Question

The acute angle between two lines such that the direction cosines $$l, m,\ n$$ of each of them satisfy the equation $$l+m+n=0$$ and $$l^2+m^2-n^2=0$$ is
A
$$30^\circ$$
B
$$45^\circ$$
C
$$60^\circ$$
D
$$15^\circ$$

Answer

**step1** Understanding the problem

The problem asks us to find the acute angle between two lines. These lines are characterized by their direction cosines, denoted as $$l, m, n$$. The direction cosines of each line must satisfy two given equations: $$l+m+n=0$$ and $$l^2+m^2-n^2=0$$. Additionally, as a fundamental property of direction cosines, the identity $$l^2+m^2+n^2=1$$ must always hold true for any set of direction cosines.
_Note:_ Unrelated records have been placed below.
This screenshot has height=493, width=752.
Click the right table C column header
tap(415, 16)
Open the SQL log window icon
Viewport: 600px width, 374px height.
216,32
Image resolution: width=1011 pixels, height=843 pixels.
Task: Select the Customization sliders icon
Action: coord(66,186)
**step2** Identifying the mathematical methods required

To solve this problem, a mathematician would need to:
1. Comprehend the concept of direction cosines and their properties in three-dimensional geometry.
2. Solve a system of simultaneous equations. This system includes a linear equation ($$l+m+n=0$$) and two non-linear (quadratic) equations ($$l^2+m^2-n^2=0$$ and $$l^2+m^2+n^2=1$$). Solving such a system involves algebraic manipulation of variables, including squaring and substitution.
3. Once the direction cosines for each line are found, calculate the angle between them using the formula for the cosine of the angle between two lines, which is derived from the dot product of their direction vectors (e.g., $$\cos\theta = |l_1l_2 + m_1m_2 + n_1n_2|$$). This involves multiplication, addition, and inverse trigonometric functions.

**step3** Evaluating compliance with specified constraints

My operating instructions explicitly state: "You should follow Common Core standards from grade K to grade 5" and "Do not use methods beyond elementary school level (e.g., avoid using algebraic equations to solve problems)". The mathematical concepts and methods identified in Step 2, such as three-dimensional geometry, solving systems of non-linear algebraic equations, and advanced trigonometry, are topics that are typically introduced and covered in high school or university-level mathematics. These are significantly beyond the scope of elementary school (Grade K-5) curriculum and the permitted methods.

**step4** Conclusion regarding feasibility

As a wise mathematician, I must recognize that this problem inherently requires advanced mathematical tools and concepts that are well outside the elementary school level constraints provided. Attempting to solve this problem using only K-5 methods is not possible. Therefore, I cannot generate a step-by-step solution for this problem while adhering to all the specified guidelines.